Induction immunotherapy poses unique technical challenges during lung resection (see Video 1). Dense fibrosis of the hilum or lymph node stations may obscure tissue planes and make structures adherent. A limited number of series have reported perioperative outcomes after immunotherapy. In general, these studies report comparable results to resection after neoadjuvant chemotherapy and/or chemoradiation. Minimally invasive approaches to resection, including the use of robotic systems, reveal a 20–54% rate of conversion to open thoracotomy. A complete resection, however, is achieved in the majority of patients and postoperative morbidity is limited in severity.

The first study that explored the use of neoadjuvant immunotherapy in the resection of lung malignancies was performed by Chaft et al. who reported a case series of five patients (Table 1) (9). The investigators address the initial concerns about the use of neo-adjuvant immunotherapy, which was centered on potential side-effects such as the development of pneumonitis and fibrosis, which could make the procedures more technically difficult. Although one of the patients had their surgery delayed by the development of pneumonitis, all five patients underwent successful tumor resection. Two patients underwent a minimally-invasive resection, include one robotically. One of these patients converted to open thoracotomy due to “dense hilar fibrosis.” The report, presented in a series of case vignettes, detail limited treatment and postoperative morbidity, without a postoperative mortality within 30-days.

Table 1

Pulmonary resection after immunotherapy - perioperative safety and complications

Authors Year N, total* Minimally invasive approach Conversion to open (%) Operative time (mean) Complications Mortality at 30 days (%) Comment
Chaft et al. (9) 2017 5 2 1 (50%) NR 1 (20%) 0 (0%) Data interpreted from case vignettes
Bott et al. (10) 2018 22 15 1 (25%) 168 min 7 (32%) 0 (0%) 11 (50%) underwent non-anatomic wedge resection
Bott et al. (11) 2018 20 13 7 (54%) 228 min 10 (50%) 0 (0%) Most common complication was atrial arrhythmia (30%)
Yang et al. (12) 2018 13 12 3 (23%) NR 9 (69%) 0 (0%) 10 (77%) patients underwent lobectomy

*, total patients resected. R0, complete resection; min: minutes; NR, not reported.

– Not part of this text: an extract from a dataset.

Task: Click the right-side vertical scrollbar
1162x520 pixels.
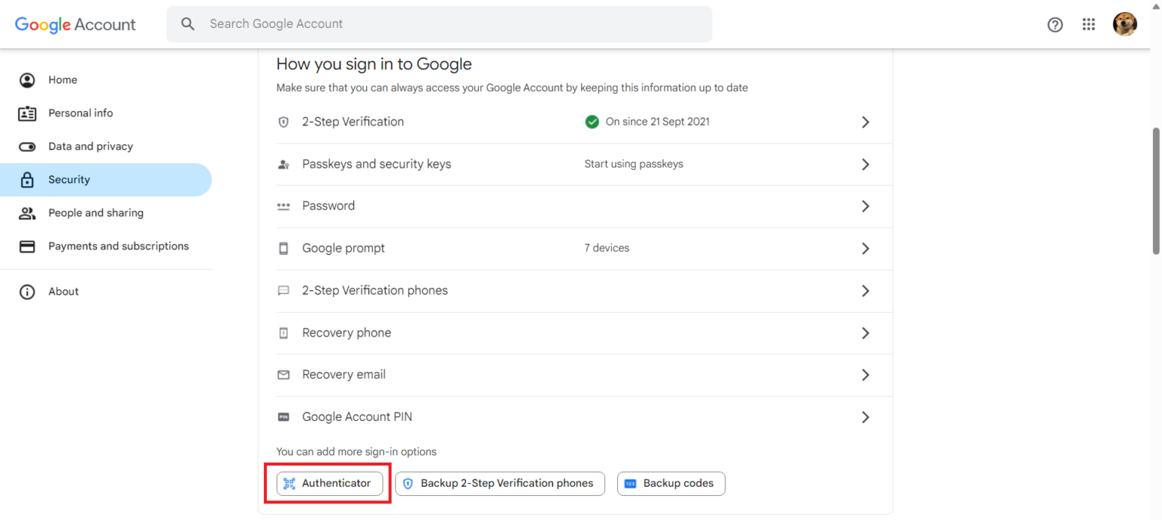Action: pos(1157,189)
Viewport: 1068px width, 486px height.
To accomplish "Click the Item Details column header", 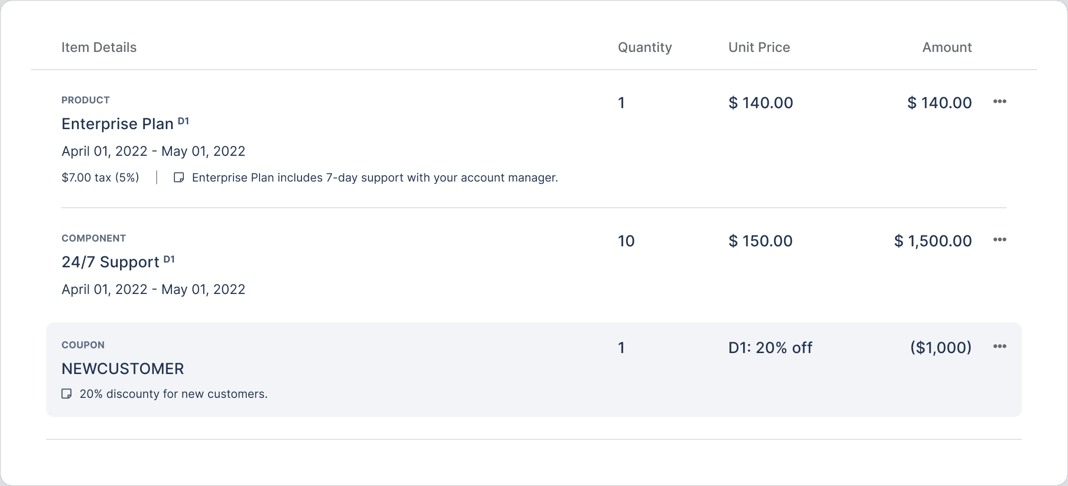I will tap(99, 47).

The feasibility of pulmonary resection after immunotherapy as was further explored by Bott et al. who described their experience in 22 patients with primary or metastatic lung malignancies who were treated with nivolumab, an anti-PD-1 antibody (10). Primary lung cancer was the most common diagnosis. A minimally-invasive approach as attempted in 15 patients with only one conversion to open thoracotomy. Of note, a substantial number of patients (11, 50%) underwent a non-anatomic wedge resection. Surgical complications occurred in 32% of the patients, the most common of which was prolonged air leak. Only one patient developed pneumonitis, which occurred in the contralateral lung. Complete resection was achieved in all but one patient, and there were no mortalities at 30 and 90 days. The two-year overall and disease-free survival were 77% and 42% respectively.

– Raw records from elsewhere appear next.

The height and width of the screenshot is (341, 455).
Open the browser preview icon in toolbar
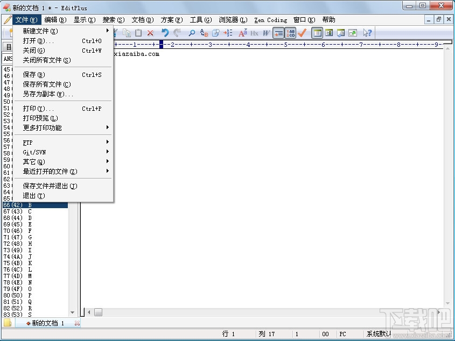click(x=353, y=32)
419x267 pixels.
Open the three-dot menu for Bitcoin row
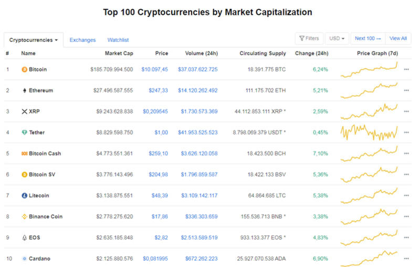click(406, 69)
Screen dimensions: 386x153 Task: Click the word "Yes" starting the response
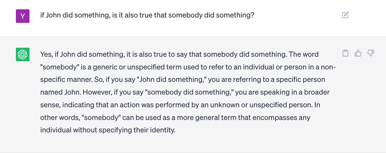46,54
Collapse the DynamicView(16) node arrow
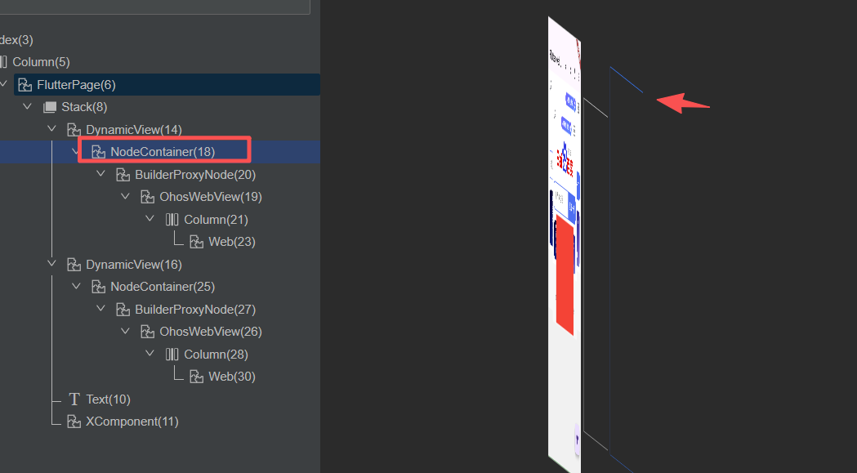 [x=51, y=265]
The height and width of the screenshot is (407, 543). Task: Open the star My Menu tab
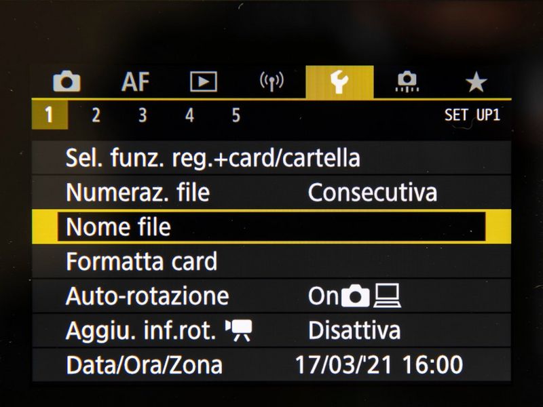(x=476, y=82)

This initial experience was followed by a second study in 21 patients, all with NSCLC, who were treated with two cycles of nivolumab at two and four weeks pre-operatively (11). One patient had their surgery moved up after developing of post-obstructive pneumonia after their first dose of nivolumab. All other procedures occurred as scheduled, 2 weeks after the final dose. Of the 13 procedures that were planned as minimally invasive (VATS or robotic), 54% were converted to open due to dense, vascularized hilar or mediastinal adhesions—this was more common in patients with advanced disease. These initial studies demonstrated that lung resection after immunotherapy was both safe and feasible, even in patients who develop pneumonitis or mediastinal fibrosis.

In addition to reporting on surgical outcomes, the second report by Bott et al. also describes the pathological response of the tumors to nivolumab. On pre-operative CT imaging, 86% had stable disease, 5% with disease progression, and only 10% showing a partial response to the immunotherapy. However, post-operative pathology revealed that 10% of the cohort had a complete pathological response, 45% had a major pathological response (MPR), defined as <10% viable residual tumor, and an additional 40% showing pathological down-staging.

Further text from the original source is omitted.